Fig. 4: CXCL16 in dendritic cells has the ability to influence airway inflammation.

A Wild-type recipient mice were administrated with CXCL16-knockdown donor of CD11c⁺ BMDCs or CXCL16-overexpressed CD11c⁺ BMDCs every 4 days followed by Aspergillus challenge every other day for 3 weeks. B Representative lung sections stained with Alcian blue–periodic acid Schiff (×200 magnification and scale bar = 100 μm). C Lung sections stained with hematoxylin and eosin (×200 magnification and scale bar = 100 μm).
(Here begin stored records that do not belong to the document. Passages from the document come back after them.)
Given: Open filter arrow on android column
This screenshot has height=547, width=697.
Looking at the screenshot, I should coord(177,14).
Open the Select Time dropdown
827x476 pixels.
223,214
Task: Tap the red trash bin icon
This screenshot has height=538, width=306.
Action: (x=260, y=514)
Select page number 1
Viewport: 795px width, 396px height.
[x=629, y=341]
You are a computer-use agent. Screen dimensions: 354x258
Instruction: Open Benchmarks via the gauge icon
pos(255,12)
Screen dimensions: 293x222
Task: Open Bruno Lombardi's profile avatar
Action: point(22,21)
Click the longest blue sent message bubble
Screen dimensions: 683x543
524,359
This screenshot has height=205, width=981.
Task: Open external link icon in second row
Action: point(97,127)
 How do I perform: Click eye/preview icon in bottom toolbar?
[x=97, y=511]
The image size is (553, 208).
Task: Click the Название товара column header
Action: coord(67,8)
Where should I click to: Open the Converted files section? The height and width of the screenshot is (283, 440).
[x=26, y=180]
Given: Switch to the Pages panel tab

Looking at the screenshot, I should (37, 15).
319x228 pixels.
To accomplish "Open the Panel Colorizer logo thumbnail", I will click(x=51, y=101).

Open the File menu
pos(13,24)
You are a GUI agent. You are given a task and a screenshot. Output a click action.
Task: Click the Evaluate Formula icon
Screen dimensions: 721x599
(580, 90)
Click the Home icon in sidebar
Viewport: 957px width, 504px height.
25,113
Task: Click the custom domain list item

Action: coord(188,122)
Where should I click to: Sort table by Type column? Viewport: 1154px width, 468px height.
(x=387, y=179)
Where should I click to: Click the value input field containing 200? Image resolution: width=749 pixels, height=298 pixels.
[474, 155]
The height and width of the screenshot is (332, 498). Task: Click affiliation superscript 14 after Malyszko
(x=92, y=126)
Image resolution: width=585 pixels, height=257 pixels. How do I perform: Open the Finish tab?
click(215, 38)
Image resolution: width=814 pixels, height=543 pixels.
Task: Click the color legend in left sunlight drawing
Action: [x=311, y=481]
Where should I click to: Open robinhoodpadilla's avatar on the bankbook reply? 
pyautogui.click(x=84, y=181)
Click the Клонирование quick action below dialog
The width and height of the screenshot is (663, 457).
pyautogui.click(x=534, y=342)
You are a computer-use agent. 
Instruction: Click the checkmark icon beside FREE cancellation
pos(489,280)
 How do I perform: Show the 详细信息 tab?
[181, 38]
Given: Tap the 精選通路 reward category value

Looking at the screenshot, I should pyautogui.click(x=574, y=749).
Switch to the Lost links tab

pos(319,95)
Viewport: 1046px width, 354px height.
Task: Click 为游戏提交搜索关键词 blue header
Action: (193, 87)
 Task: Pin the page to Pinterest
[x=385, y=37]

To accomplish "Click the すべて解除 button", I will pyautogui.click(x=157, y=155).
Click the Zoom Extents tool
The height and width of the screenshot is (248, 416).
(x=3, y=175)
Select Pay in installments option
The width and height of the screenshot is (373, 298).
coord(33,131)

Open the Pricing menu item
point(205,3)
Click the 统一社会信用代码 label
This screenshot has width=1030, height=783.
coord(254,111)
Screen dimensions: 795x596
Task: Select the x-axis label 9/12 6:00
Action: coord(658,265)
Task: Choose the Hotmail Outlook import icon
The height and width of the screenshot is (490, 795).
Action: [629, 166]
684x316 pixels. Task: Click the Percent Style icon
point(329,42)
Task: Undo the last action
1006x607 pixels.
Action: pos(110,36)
D Numbers of total BALF inflammatory cells and differential counts (n = 6). E Th2 cytokine production in bronchoalveolar lavage (n = 6). F The protein expression of PPARγ was detected by western blot (n = 3). *P < 0.05, **P < 0.01 Aspergillus-challenged CXCL16-knockdown donor mouse BMDCs versus wild-type donor mice, or CXCL16-overexpressed BMDCs versus wild-type donor mice. DC^WT → WT, wild-type donor mouse BMDCs adoptively transferred to wild-type mice; DC^KD → WT, CXCL16-knockdown donor mouse BMDCs adoptively transferred to wild-type mice; DC^NC → WT, CXCL16 negative control plasmid–transferred BMDCs adoptively transferred to wild-type mice; DC^OE → WT, CXCL16-overexpressed plasmid-transferred BMDCs adoptively transferred to wild-type mice. A.f. stands for Aspergillus.